She thought this was a perfectly comprehensible and grammatical sentence, but the vast majority of people, including me, would not agree. The problem with it is that the interrogative DP what is being moved out of a subordinate clause which also contains an interrogative DP (who) that has been moved to the front of the clause. (These clauses are known as indirect questions.) Movement out of this environment seems to be generally forbidden for most English speakers. The contrast between sentences (10) and (11) below illustrates this.

(10) What do you know John fixed? (cf. I know John fixed the computer.)

(11) *What do you know who fixed? (cf. I know who fixed the computer.)

There is another way to see the effects of islandhood, in case you find it hard to judge the grammaticality of sentences. Sometimes, the only way to explain why a sentence is not ambiguous is by appealing to islandhood. Consider sentence (12) below.

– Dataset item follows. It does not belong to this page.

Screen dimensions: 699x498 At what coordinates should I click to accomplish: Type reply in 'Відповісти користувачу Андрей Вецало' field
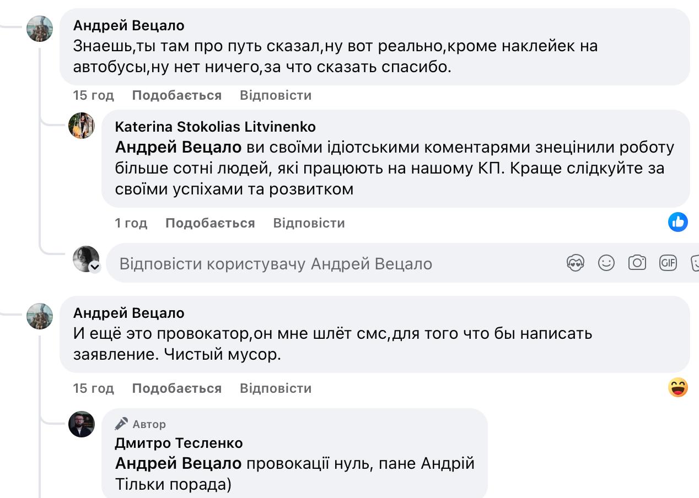pyautogui.click(x=331, y=264)
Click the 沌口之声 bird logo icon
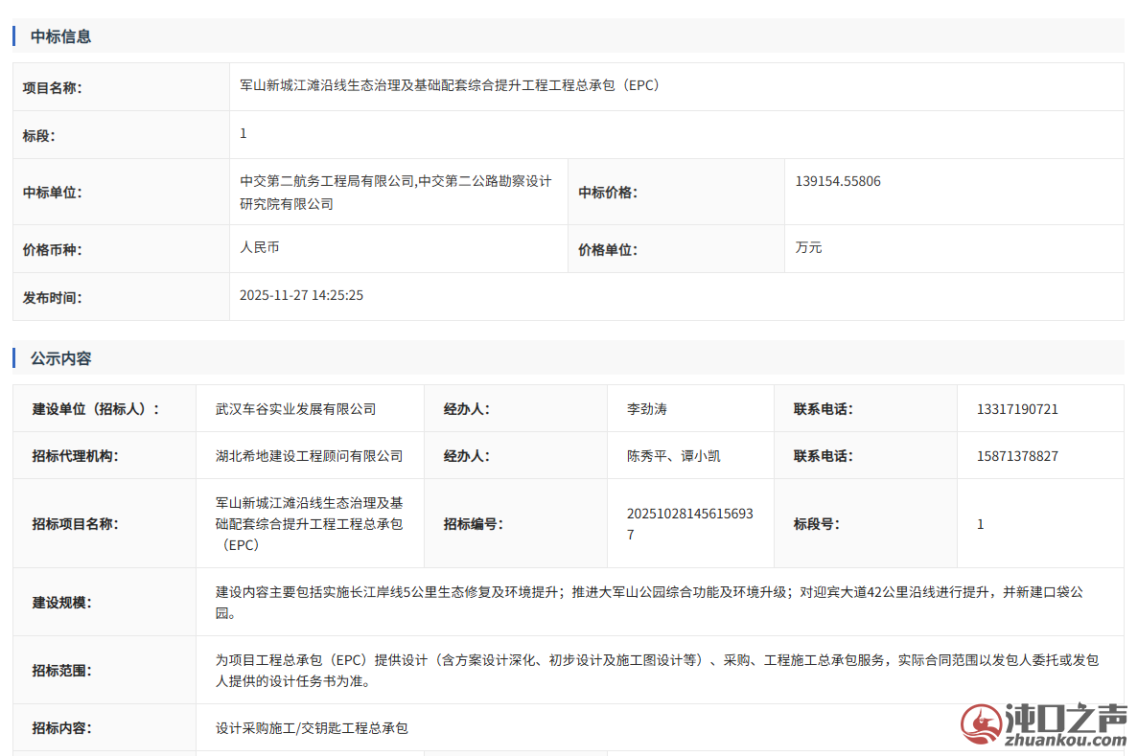The width and height of the screenshot is (1138, 756). click(981, 723)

(12) When did you wonder who fixed the computer? (cf. I wondered, last night, who fixed the computer.)

I have phrased the answer here carefully, because the sentence I wondered who fixed the computer last night is ambiguous. In this sentence, the adverbial phrase last night could also refer to the time the fixing took place, rather than the time the wondering took place. To put it in terms of phrase structure, last night could be contained within the subordinate clause beginning with who fixed the shower, rather than being outside of it. Perhaps the best way to help you the ambiguity if you can’t already see it is to put some guiding brackets in the sentence:

(13) I wondered [who fixed the computer] last night.

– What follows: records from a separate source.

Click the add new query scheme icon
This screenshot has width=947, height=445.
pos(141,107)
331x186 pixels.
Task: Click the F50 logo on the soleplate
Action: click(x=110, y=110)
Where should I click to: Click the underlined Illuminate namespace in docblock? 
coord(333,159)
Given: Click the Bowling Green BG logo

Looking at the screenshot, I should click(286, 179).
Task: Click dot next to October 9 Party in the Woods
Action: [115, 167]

(14) I wondered [who fixed the computer last night].

Now, here’s the funny thing. If we take sentence (14), replace last night by when and move the when to the front we get (12), right? But that suggests (14) is a possible answer to (12). And for me, that isn’t true—the ambiguity isn’t present in (12) at all. For me, (12) can only be interpreted as asking about the time the wondering took place, not the time the fixing took place. You might disagree. In particular, I suspect Darcey might disagree, given that she thought (9) was grammatical. But I know at least one other person agrees because my Introduction to Syntax lecturer, when I took that course last year, gave us the problem of explaining the unambiguity of the sentence When did you wonder whether he disappeared? (which is structurally parallel to (9)) as an exercise.

(If there were any students who did consider that sentence ambiguous, they must have found that problem really confusing.)

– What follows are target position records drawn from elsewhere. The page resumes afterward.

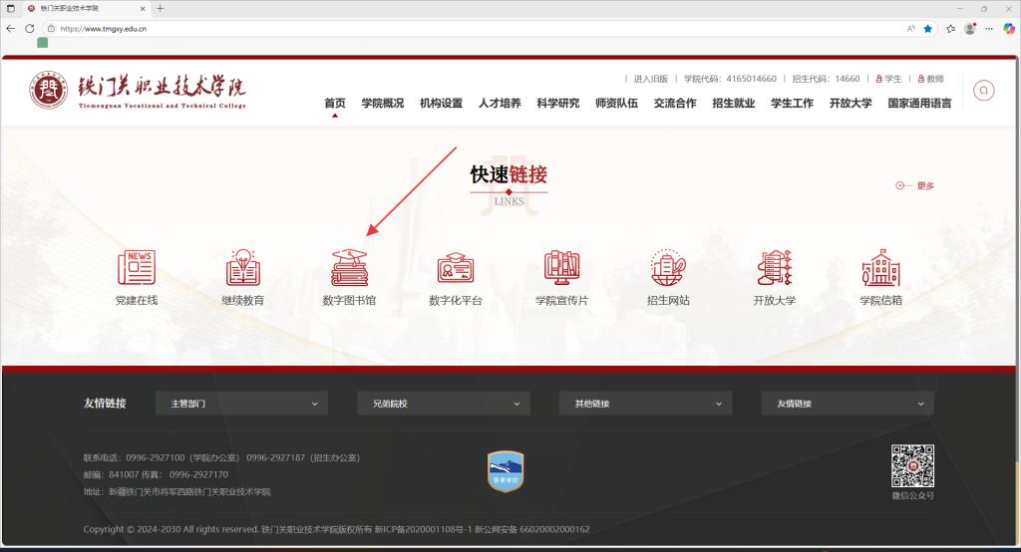Open the 党建在线 newspaper icon
Image resolution: width=1021 pixels, height=552 pixels.
137,268
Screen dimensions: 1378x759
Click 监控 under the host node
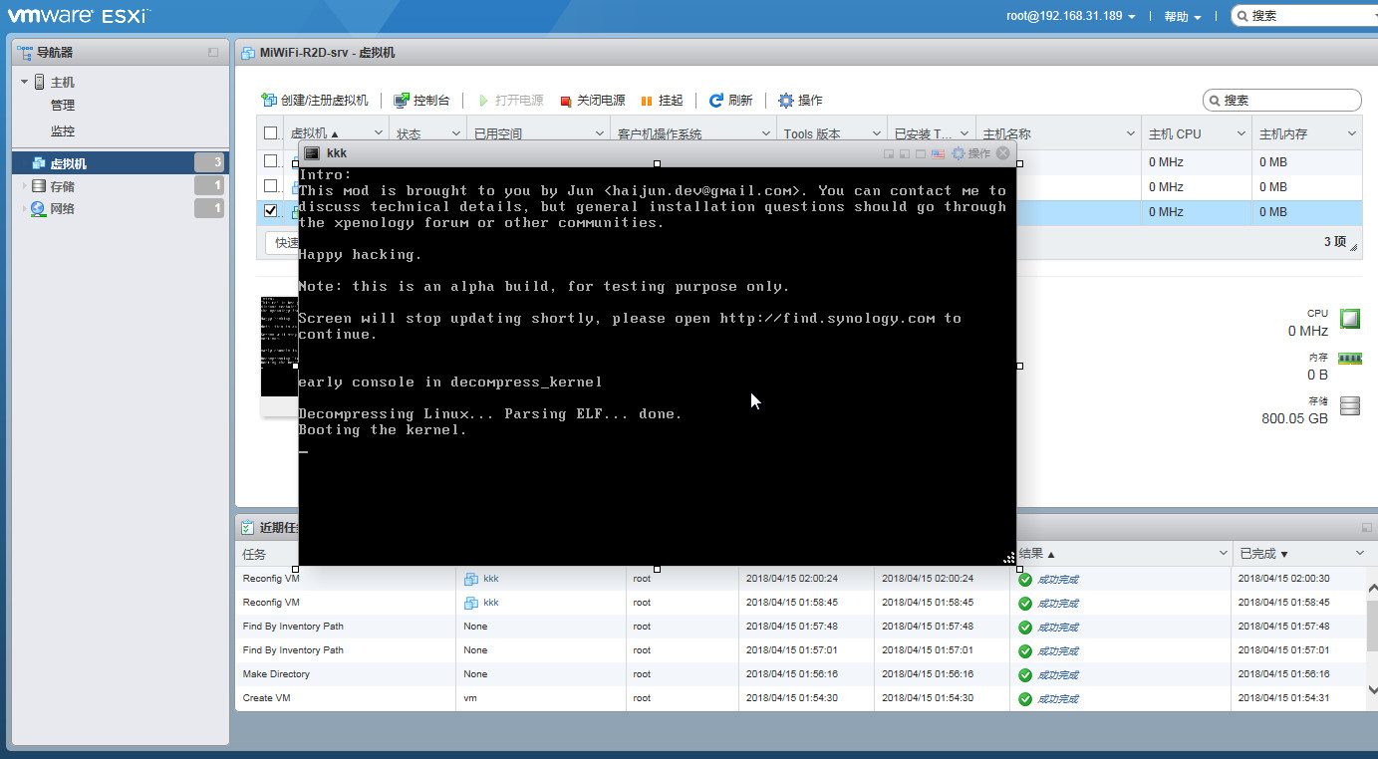pyautogui.click(x=63, y=130)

For people like me who find (9) ungrammatical, there’s an obvious explanation for this situation in terms of islandhood. Going from (14) to (12) involves the movement of when out of a subordinate clause which begins with an interrogative NP, so it is forbidden since indirect questions are wh-islands. But going from (13) to (12) involves no such thing, since last night is not part of the subordinate clause beginning with who in that sentence. I don’t know how else the unambiguity of (12) could be explained; that’s why I think that Darcey and others with different intuitions on the grammaticality of (9) might have different intuitions on the ambiguity of (12).

Now that was a bit of an aside, but I thought you might find it interesting to see a different way in which the phenomenon of islandhood manifests, and maybe it helps a little if you are finding these grammaticality judgements too subjective.

Anyway, the really intriguing question about islandhood is, why is islandhood a thing? Or, similarly, what distinguishes wh-islands from non-wh-islands? Why is the relatively simple six-word sentence (9) ungrammatical, but the horrendously complex sentence (8), involving movement out of a triply-embedded clause, is perfectly fine?


Before I talk about possible answers to this question, first, I should mention the other island environments in English. We’ve already seen that subordinate clauses which are attached to nouns or which begin with interrogative DPs are islands. A famous PhD dissertation by Ross (1967), which was the first comprehensive investigation of islandhood in English, identified the following additional islands:

  1. Sentential subjects (i.e., subordinate clauses in subject position)
  2. DP specifiers (i.e., noun phrases that are attached to nouns via the possessive clitic ‘s)
  3. Coordinated noun phrases (i.e., noun phrases that are attached to noun phrases via coordinating conjunctions)

These are illustrated by the example sentences below.

(15) *What does that he is denying make it worse? (cf. That he is denying his mistake makes it worse.)

(16) *Whose does John love daughter? (cf. John loves Mary’s daughter.)

(17) *Who does John love Mary and? (cf. John loves Mary and Alice.)

The question is: why are the wh-islands the members of this particular set of environments, rather than some other set?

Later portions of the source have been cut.